Forum Discussion

Roflcopter's avatar
Roflcopter
Icon for Nimbostratus rankNimbostratus
May 20, 2014

Access rule to deny IP based of URI called

We have moved some IIS servers to be hosted behind some LTM 1600's. They are doing SSL offload and all is working.

 

However before the F5's were used the IIS servers had some IP restrictions to certain parts of the website for web management portal to prevent unwanted people of accessing. However now the IIS servers are behind the F5's they only ever see the F5's self IP connect to them.

 

Is there a way using a iRule of an access lists so that if someone called a specific URI it is limited by an access list?

 

3 Replies

  • Hey. Yes, that's possible, however, I wonder if removing the SNAT you obviously have in place is possible as I feel that would be a better solution.

     

  • If I may add, I think WLB's initial notion would be the most sound.
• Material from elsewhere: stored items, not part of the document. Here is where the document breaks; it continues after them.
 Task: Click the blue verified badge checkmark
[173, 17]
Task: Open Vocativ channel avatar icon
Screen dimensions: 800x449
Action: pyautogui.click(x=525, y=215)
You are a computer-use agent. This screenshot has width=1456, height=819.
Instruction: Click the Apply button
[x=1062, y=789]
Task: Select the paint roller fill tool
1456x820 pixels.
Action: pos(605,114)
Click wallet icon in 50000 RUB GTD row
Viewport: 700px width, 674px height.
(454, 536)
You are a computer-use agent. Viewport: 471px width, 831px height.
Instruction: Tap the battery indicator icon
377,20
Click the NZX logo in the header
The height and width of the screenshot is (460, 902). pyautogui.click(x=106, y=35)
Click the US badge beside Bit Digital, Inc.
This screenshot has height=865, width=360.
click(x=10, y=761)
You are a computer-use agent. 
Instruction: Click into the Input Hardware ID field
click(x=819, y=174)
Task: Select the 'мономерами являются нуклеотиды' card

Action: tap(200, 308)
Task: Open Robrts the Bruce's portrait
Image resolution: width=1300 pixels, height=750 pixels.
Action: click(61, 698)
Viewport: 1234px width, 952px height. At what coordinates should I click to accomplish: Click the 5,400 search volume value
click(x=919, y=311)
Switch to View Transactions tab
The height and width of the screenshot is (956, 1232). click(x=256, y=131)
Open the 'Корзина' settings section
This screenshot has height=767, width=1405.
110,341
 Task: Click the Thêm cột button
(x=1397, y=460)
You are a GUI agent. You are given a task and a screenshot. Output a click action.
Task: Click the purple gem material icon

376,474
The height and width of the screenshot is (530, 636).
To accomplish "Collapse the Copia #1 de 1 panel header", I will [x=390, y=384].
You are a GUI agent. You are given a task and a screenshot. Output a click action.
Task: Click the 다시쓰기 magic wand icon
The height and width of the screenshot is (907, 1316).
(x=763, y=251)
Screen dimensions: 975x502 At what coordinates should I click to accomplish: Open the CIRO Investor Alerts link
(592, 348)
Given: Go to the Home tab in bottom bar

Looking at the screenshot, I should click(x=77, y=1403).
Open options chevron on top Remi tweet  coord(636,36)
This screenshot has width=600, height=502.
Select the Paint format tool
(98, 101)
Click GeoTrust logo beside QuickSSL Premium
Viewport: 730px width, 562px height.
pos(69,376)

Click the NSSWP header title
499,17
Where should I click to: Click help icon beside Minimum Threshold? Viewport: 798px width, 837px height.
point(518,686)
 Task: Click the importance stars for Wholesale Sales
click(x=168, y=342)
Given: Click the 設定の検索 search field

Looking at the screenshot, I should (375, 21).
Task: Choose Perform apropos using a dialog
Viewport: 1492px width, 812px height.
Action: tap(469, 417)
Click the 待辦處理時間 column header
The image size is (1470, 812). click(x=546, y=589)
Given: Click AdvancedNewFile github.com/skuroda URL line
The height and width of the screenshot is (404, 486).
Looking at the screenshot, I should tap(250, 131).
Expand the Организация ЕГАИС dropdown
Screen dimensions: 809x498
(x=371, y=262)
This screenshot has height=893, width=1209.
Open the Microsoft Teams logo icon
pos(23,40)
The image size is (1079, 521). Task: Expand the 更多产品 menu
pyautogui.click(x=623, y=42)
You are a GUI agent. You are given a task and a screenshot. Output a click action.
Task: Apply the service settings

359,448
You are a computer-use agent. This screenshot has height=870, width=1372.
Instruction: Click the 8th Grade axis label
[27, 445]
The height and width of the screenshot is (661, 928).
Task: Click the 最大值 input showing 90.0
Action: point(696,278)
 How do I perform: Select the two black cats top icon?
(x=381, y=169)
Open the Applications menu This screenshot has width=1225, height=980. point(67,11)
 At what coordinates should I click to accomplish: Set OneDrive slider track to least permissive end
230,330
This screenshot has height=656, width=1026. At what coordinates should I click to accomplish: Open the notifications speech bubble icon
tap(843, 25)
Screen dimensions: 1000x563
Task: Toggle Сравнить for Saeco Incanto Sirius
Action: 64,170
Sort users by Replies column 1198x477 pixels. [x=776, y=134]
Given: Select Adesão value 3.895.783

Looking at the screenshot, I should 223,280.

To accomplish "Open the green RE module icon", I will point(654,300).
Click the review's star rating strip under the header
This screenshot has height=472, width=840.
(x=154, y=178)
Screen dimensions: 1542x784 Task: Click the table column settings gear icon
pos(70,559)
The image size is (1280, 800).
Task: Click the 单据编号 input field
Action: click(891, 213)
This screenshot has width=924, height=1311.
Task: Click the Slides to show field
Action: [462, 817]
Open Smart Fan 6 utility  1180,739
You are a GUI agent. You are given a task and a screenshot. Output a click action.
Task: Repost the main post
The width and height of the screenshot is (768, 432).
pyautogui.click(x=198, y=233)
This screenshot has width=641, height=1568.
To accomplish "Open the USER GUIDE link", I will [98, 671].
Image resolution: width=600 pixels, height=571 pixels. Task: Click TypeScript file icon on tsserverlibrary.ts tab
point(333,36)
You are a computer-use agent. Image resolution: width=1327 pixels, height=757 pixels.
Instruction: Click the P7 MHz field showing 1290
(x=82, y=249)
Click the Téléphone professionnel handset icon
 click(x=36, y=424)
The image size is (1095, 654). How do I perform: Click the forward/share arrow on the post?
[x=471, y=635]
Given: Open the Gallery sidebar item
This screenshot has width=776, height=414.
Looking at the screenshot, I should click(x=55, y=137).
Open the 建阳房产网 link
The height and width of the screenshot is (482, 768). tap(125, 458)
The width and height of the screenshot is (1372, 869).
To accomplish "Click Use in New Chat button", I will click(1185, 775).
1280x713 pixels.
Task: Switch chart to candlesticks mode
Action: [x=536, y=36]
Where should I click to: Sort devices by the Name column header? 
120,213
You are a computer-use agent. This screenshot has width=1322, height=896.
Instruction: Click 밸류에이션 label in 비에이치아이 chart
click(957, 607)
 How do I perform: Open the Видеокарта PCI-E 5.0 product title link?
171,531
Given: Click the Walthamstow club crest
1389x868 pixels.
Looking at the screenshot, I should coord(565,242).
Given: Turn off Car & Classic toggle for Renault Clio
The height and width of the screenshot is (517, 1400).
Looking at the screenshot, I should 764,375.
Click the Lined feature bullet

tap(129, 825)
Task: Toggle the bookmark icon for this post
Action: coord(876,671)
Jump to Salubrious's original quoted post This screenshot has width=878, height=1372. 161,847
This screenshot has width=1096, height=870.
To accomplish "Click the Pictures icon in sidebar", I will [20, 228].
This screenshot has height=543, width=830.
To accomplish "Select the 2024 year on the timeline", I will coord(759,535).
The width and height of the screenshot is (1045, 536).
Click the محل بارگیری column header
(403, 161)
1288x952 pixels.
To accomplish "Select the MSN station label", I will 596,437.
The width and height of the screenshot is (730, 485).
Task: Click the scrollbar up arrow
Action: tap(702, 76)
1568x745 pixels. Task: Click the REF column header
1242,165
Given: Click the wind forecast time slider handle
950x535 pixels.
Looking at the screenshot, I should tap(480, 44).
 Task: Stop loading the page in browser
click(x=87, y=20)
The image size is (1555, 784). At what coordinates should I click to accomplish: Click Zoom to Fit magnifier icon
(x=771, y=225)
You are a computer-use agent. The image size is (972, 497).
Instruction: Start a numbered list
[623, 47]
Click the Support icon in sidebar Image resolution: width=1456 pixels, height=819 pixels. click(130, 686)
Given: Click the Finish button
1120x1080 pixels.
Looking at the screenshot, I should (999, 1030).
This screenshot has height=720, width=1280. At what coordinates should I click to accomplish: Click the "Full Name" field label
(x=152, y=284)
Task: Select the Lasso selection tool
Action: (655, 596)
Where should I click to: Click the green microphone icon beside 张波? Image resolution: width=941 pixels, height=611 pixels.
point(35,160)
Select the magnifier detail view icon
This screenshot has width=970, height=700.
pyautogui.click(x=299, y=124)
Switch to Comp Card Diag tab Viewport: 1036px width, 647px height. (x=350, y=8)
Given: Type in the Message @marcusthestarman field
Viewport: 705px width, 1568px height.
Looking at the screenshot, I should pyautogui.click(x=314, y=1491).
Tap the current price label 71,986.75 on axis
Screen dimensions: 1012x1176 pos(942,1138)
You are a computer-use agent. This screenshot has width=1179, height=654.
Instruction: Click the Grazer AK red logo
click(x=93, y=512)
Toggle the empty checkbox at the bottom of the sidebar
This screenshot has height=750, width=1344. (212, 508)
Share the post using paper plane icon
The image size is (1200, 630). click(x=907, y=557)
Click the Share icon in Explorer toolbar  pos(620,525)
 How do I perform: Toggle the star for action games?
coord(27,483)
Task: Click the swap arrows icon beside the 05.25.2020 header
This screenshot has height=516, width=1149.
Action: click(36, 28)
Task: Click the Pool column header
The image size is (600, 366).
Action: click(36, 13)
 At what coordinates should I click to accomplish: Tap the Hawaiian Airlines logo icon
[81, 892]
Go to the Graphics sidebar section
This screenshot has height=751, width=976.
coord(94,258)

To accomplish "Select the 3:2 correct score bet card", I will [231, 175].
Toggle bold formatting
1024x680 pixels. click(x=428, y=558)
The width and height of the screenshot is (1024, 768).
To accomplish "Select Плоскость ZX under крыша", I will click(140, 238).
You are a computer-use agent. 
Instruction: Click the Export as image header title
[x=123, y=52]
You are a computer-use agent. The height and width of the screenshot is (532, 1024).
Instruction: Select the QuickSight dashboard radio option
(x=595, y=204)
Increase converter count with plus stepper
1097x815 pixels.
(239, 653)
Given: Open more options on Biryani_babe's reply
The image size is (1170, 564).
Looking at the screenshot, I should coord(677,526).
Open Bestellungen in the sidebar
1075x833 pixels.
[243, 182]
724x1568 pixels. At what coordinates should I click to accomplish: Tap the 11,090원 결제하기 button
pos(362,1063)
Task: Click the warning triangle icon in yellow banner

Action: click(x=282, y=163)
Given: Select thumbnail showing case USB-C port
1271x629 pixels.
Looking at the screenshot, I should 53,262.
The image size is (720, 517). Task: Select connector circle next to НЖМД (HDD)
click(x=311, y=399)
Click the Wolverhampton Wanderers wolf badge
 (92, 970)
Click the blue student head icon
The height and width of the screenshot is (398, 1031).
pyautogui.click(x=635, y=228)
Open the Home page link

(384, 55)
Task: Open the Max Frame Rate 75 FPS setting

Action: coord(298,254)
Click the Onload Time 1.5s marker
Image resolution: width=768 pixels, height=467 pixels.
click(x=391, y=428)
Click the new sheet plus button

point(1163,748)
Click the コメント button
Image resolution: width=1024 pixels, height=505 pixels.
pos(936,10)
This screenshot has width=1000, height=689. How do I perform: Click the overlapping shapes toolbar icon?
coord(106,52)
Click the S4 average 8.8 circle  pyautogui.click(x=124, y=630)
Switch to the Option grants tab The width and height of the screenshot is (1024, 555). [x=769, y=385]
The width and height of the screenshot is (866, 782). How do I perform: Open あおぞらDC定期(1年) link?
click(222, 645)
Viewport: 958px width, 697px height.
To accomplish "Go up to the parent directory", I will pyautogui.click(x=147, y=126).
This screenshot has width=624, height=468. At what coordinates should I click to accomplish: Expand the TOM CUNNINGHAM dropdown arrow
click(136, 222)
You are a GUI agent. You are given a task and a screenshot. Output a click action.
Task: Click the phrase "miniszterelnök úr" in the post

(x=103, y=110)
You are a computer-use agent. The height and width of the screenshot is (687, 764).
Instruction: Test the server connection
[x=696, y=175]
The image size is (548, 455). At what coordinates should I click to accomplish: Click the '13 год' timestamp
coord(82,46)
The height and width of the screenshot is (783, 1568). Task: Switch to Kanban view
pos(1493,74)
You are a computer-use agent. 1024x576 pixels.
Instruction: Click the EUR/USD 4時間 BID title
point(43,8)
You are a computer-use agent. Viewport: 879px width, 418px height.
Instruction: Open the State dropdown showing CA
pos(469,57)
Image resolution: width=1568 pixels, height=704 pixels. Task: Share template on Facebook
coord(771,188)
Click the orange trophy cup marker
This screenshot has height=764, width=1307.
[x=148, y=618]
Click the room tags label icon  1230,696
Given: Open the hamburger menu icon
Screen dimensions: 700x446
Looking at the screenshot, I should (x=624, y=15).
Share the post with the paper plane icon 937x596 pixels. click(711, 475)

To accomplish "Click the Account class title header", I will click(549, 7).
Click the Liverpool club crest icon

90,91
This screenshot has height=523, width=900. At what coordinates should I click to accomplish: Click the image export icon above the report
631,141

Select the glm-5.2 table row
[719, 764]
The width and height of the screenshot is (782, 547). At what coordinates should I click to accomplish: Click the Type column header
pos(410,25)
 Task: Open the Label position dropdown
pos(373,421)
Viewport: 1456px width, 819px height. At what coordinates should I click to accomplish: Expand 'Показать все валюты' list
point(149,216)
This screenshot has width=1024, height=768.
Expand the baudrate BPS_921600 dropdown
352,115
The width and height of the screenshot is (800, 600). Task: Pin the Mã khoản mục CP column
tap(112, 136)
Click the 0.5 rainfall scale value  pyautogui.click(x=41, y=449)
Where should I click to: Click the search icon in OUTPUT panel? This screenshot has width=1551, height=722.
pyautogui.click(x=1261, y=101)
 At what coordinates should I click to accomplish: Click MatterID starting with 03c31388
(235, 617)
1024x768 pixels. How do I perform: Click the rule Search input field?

If you remove the SNAT profile then the servers see the client's true source and you're back to where you started. Of course to make that work you have to force return routing in another way, usually by making the F5 self-IP the default route for the servers. In lieu of that, I would be cautious using the F5 as an authorization platform. While it is entirely possible, and quite easy to do so, you might eventually find yourself managing very complex authz rulesets, and in multiple places. I think if you're going to do anything, and you cannot turn off SNAT, I'd recommend simply passing an X-Forwarded-For header and add some code to your application to read this HTTP header (instead of the source address).